#### [Problem details]
Every line containing "logo" should be identified and copied from the data below.

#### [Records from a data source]
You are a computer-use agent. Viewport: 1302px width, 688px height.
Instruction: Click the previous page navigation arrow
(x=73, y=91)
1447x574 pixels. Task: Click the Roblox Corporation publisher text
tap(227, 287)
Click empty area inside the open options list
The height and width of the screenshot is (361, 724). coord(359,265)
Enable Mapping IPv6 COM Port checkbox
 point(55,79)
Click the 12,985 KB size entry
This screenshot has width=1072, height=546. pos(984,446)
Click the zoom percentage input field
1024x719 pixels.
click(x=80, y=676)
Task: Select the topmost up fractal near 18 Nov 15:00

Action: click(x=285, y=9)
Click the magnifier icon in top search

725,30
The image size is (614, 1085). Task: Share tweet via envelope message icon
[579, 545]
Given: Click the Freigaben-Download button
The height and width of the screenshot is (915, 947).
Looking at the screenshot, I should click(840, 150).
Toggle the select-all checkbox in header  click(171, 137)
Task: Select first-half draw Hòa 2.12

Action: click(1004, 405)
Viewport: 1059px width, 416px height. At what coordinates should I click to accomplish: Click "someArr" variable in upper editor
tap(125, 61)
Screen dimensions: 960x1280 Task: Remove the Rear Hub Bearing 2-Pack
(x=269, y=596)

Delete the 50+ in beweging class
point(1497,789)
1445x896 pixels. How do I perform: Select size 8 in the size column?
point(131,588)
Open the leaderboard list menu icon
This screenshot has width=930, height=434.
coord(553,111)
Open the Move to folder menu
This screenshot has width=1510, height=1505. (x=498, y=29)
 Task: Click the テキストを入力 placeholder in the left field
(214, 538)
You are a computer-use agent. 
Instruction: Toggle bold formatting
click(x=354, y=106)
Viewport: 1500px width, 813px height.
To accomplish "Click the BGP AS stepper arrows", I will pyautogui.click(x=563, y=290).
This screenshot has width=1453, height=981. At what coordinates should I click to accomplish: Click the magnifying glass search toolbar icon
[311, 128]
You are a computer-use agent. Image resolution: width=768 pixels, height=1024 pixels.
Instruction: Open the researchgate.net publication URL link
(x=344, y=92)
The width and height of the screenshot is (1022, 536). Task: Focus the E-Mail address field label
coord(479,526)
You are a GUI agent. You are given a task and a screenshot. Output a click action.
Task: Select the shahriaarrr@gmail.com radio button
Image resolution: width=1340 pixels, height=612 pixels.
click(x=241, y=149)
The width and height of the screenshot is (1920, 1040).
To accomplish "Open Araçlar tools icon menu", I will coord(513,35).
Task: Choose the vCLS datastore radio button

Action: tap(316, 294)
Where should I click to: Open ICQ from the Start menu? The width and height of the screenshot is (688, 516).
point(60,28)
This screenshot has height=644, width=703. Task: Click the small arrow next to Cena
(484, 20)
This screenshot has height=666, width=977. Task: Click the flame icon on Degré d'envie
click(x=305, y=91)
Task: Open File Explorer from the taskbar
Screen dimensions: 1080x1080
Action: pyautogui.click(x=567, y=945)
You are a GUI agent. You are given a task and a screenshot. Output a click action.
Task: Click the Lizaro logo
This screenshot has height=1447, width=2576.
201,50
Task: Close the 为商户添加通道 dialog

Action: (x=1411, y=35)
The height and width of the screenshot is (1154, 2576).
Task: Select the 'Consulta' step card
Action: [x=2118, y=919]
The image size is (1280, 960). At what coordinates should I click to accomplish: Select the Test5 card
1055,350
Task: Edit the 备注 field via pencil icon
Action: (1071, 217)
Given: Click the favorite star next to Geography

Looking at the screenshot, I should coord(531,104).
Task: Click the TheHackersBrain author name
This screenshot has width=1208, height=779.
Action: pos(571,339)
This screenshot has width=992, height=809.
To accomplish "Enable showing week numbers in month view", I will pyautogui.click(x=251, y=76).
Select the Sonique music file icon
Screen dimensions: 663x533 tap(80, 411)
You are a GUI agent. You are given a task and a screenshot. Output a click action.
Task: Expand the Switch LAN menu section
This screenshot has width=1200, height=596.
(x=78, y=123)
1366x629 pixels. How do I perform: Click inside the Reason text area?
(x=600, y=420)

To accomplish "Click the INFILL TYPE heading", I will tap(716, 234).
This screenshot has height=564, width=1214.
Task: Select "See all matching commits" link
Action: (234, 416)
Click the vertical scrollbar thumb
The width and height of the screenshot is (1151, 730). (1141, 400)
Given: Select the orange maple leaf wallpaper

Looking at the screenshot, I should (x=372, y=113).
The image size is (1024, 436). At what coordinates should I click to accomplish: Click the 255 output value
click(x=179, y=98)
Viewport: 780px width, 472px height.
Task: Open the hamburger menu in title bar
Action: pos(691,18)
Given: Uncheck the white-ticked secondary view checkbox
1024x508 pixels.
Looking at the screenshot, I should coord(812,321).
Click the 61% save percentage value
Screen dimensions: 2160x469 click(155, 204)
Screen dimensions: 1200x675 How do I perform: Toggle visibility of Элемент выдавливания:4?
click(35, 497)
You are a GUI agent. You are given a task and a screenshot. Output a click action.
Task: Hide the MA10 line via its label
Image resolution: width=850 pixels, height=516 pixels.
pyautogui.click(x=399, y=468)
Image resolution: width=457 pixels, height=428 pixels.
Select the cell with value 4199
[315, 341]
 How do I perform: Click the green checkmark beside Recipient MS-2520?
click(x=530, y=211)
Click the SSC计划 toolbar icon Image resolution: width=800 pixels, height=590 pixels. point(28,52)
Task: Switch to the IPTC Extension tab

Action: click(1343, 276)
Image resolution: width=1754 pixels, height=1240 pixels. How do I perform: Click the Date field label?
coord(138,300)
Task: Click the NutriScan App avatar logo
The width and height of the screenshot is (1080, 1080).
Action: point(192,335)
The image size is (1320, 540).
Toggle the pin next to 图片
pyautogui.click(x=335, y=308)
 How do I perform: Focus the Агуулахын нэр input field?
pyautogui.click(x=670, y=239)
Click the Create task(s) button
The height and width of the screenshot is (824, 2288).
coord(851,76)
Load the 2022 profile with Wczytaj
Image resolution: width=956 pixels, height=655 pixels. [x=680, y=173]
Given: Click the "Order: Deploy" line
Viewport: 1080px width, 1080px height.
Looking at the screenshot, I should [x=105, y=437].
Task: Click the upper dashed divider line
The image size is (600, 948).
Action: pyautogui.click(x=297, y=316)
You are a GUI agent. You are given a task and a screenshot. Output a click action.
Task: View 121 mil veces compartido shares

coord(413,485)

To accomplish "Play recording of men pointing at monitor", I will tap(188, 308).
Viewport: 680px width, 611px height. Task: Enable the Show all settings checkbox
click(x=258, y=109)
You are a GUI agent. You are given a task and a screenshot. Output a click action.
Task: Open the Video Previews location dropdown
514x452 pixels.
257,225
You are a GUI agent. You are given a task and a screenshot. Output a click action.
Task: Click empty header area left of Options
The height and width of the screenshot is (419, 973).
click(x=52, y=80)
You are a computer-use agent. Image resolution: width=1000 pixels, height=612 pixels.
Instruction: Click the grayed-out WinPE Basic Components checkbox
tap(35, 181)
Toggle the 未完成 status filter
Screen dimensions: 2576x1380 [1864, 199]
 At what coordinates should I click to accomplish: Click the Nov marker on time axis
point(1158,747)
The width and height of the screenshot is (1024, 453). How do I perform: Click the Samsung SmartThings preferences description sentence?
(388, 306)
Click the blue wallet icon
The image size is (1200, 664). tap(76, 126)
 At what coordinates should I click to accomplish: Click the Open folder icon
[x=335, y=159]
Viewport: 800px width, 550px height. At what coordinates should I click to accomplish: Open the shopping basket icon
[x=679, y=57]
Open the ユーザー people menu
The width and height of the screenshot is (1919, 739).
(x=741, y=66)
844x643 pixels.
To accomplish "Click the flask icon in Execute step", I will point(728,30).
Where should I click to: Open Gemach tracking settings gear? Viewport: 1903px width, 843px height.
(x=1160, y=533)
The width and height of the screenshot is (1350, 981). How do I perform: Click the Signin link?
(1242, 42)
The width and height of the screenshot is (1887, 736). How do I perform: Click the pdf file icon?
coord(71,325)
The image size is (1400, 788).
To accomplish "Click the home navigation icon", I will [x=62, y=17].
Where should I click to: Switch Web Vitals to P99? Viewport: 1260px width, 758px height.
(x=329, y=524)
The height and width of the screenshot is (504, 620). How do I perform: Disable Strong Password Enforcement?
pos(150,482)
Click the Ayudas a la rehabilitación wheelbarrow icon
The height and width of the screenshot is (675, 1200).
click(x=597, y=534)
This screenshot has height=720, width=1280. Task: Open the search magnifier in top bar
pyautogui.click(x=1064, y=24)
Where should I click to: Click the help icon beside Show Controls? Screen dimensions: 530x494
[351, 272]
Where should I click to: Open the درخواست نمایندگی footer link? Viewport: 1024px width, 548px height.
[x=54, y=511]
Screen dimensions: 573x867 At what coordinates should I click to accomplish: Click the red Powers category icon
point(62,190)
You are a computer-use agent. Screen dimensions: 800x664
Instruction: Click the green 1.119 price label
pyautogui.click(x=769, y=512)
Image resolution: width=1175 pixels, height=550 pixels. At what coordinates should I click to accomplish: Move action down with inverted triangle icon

#### [Task output]
Task: Click the Lizaro logo
Task: Click the NutriScan App avatar logo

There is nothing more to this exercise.